#### [EXTRACT]

-*-*-

While a prevailing sense of lack of expertise and that gun owners won’t listen to their advice seems to drive health care professionals away from discussing gun ownership with their patients, it is definitely the case that high perceived self-efficacy in this arena does result in more counseling on gun safety. That is, if health care professionals are reluctant to discuss gun ownership with their patients because of an overwhelming sense of hopelessness about their ability to make a difference in this area, it’s also equally the case that boosting health care professionals’ confidence results in more counseling on gun safety. This is important because it indicates first of all that the decision to refrain from counseling patients is probably not entirely “rational” but actually contains a strong emotional component on the part of the doctor and furthermore it demonstrates that part of the answer to the problem has to be showing doctors that discussing gun safety with patients does make a difference.
That means that rather than communicating statistics about how harmful guns are to human health (most health care professionals already know these statistics anyway), perhaps we should be focusing our efforts on showing doctors and other healthcare professionals how gun safety counseling has made a tangible difference in patients’ lives. This approach would obviously need to be rigorously tested, but it’s worth noting that telling success stories tends not to be our first choice in situations such as this, and we may be doing ourselves a terrible disservice by focusing so many of our communications on the problem rather than on the solution.

-*-*-

#### [THE DATA]

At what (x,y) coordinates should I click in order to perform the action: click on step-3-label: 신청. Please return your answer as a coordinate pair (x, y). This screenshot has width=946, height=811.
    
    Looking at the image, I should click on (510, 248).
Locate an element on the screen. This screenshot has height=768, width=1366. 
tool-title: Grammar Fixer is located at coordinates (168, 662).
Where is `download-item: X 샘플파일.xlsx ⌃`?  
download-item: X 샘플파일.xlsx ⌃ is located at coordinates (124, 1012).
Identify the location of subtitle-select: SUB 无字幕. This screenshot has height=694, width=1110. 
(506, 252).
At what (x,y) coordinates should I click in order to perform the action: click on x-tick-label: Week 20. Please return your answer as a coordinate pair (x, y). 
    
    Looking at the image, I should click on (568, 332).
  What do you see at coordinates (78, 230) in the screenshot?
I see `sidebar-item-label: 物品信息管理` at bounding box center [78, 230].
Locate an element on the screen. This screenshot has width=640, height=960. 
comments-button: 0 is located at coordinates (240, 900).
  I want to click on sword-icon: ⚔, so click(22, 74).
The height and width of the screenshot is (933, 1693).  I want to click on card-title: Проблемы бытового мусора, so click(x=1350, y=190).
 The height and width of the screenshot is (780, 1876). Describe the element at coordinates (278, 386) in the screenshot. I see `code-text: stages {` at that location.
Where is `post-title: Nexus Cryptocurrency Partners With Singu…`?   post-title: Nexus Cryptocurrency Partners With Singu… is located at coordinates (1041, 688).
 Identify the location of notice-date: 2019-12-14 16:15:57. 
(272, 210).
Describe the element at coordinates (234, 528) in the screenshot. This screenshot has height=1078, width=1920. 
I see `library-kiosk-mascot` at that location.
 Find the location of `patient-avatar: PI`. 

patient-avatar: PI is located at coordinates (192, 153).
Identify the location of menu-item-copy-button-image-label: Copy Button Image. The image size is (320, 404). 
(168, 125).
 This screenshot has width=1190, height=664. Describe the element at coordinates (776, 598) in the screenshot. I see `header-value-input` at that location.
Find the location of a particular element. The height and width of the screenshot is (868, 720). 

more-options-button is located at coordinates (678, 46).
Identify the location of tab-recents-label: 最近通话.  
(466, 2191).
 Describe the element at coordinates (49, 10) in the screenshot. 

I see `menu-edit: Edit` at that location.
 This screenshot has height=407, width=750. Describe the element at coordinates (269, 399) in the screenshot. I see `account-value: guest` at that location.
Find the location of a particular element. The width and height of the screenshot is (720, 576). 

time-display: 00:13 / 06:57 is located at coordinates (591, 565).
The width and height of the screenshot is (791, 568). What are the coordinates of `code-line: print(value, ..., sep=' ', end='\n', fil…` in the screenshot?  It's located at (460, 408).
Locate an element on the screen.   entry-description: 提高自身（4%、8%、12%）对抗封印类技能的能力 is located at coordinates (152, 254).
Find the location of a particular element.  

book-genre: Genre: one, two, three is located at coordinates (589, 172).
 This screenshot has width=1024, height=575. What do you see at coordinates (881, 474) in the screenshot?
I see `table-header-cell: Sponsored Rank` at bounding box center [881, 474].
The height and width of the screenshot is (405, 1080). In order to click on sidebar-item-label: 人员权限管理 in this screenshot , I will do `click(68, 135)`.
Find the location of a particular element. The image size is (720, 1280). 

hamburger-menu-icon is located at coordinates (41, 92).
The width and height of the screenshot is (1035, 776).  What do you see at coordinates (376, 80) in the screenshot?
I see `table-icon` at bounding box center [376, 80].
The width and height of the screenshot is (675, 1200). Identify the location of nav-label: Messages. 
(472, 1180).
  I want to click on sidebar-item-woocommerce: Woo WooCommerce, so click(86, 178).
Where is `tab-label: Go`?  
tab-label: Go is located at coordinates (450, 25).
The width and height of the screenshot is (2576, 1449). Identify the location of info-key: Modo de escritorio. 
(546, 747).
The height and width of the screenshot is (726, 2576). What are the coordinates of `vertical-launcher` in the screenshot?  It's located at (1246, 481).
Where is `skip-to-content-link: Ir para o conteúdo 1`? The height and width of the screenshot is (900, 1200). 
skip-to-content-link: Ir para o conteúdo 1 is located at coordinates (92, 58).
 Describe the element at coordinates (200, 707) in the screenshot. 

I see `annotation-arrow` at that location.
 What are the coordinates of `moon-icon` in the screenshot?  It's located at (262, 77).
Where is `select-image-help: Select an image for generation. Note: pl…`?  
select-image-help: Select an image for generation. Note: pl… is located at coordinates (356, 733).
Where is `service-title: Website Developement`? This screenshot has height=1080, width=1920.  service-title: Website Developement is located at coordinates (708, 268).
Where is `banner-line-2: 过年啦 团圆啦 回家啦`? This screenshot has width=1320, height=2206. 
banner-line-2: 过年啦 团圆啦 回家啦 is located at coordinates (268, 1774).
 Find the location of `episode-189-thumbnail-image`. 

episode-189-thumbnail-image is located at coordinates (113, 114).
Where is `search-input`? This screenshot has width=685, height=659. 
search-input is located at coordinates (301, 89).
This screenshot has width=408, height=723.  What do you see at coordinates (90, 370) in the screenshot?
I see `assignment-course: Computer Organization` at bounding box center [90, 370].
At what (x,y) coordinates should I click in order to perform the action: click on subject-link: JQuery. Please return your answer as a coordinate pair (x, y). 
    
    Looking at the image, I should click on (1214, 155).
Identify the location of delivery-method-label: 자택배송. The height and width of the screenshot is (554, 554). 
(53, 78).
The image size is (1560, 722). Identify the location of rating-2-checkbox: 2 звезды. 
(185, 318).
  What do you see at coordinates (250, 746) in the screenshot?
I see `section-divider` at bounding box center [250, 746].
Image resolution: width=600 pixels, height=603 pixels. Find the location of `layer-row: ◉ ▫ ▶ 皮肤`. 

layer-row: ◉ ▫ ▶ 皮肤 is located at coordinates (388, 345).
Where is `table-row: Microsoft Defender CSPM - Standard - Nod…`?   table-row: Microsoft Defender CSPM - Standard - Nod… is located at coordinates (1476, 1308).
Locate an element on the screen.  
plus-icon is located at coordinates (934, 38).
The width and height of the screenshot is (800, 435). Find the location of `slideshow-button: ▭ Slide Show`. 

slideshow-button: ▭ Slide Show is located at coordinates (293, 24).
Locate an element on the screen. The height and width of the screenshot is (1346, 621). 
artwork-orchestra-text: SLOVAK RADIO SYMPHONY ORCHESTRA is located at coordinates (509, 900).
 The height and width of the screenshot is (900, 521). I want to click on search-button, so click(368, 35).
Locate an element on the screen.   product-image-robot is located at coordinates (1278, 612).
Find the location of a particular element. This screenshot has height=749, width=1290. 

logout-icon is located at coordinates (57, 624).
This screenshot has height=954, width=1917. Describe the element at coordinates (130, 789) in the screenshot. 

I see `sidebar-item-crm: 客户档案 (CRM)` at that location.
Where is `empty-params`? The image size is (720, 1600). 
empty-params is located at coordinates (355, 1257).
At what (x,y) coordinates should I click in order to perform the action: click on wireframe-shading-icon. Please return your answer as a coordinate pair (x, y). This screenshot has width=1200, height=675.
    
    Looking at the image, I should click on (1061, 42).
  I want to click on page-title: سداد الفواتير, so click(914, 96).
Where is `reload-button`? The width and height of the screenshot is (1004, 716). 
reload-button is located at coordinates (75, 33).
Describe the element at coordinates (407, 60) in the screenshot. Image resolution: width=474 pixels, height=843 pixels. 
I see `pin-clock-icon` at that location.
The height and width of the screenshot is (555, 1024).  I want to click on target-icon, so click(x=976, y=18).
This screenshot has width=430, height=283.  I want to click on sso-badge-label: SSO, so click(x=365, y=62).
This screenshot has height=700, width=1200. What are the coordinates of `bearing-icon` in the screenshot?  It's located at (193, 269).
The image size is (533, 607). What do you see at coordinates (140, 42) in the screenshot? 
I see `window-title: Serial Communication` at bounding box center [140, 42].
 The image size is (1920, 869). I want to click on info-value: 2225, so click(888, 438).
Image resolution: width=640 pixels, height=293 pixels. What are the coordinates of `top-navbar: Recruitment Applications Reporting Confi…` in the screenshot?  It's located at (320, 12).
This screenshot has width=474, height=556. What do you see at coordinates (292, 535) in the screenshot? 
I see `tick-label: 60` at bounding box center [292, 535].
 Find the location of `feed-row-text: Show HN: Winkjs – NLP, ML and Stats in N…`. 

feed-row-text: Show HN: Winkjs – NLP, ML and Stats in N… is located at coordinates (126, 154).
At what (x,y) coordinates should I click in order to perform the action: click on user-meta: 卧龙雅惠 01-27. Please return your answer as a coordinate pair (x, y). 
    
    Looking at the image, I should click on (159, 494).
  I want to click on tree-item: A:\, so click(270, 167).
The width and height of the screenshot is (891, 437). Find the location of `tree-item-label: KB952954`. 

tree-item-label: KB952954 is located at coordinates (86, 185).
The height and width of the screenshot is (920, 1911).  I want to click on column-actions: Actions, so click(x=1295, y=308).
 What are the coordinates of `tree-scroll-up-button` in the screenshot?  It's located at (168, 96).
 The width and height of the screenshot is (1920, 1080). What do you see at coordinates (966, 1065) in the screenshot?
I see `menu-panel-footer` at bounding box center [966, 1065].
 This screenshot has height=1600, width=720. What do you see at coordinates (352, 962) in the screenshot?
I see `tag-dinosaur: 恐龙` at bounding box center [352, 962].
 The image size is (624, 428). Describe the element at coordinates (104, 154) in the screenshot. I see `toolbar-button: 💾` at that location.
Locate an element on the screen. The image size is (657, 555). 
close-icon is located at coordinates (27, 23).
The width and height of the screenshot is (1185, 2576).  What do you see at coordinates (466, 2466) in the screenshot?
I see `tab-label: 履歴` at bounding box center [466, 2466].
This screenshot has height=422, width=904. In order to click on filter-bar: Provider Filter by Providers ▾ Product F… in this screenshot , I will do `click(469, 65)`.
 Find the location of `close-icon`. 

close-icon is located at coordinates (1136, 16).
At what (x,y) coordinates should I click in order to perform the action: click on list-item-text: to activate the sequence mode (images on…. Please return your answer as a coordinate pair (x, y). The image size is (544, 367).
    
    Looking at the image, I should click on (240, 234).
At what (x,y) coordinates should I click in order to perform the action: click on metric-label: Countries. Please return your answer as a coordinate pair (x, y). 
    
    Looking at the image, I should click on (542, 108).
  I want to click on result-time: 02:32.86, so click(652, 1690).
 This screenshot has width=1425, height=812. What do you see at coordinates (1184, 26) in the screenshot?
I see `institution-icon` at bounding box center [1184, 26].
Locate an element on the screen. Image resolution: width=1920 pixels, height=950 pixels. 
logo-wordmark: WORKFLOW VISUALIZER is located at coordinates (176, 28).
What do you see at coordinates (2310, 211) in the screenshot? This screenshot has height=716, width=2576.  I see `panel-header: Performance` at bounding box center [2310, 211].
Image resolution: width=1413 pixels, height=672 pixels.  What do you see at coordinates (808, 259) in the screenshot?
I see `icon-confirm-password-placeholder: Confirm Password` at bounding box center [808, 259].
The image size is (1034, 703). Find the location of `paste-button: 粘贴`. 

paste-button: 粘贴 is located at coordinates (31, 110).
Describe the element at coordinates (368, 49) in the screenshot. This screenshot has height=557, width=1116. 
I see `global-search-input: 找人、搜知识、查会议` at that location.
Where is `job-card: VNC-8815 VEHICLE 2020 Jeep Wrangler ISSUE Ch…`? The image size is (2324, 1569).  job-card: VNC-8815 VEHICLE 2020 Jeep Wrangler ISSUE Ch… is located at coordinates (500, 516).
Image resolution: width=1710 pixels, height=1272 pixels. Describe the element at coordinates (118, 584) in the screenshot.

-*-*-

#### [EXERCISE 1]
In the passage on gun safety counseling, what result does boosting health care professionals' confidence have?
#### [EXERCISE 2]
Pick up the passage on gun safety counseling after its final sentence and carry it forward.

#### [YOUR RESPONSE 1]
It results in more counseling on gun safety.

#### [YOUR RESPONSE 2]
Beyond finding ways of improving doctors’ perceptions of their own ability to successfully provide this kind of counseling, we need to establish a much stronger evidence base about what works and what doesn’t work in this area. Subtle changes in communication can make a big difference. For instance, there’s some evidence to suggest that giving people pamphlets doesn’t do much to change their attitudes but that engaging them in some form of online, interactive communication might. Far more research is needed to understand what kinds of communication in what formats work best for this particular topic.
Gun ownership is not easy topic to broach for anyone – it involves not only a personal preference but also constitutes a form of identity. Gun owners are often highly identified with the fact that they own guns – there are social networks of gun owners to reinforce this and political affiliations to cement the importance of this identity even more. Most people don’t own guns nonchalantly the way they own oven mitts or stamps. Owning a gun is often an important part of people’s identity and of the communities in which they live. It often represents a set of values and beliefs for many individuals and groups across the country. No wonder doctors are hesitant to discuss it, let alone suggest to people that they give up their guns. It’s understandably a daunting task. But in too many cases, gun ownership has tragic health and safety consequences, and therefore it is the doctor’s prerogative to intervene. But we need to provide doctors with much better, evidence-based tools to manage these difficult situations. It’s not enough to make them aware of the problem. We have to offer a viable and acceptable solution too. There’s too much at stake to do otherwise.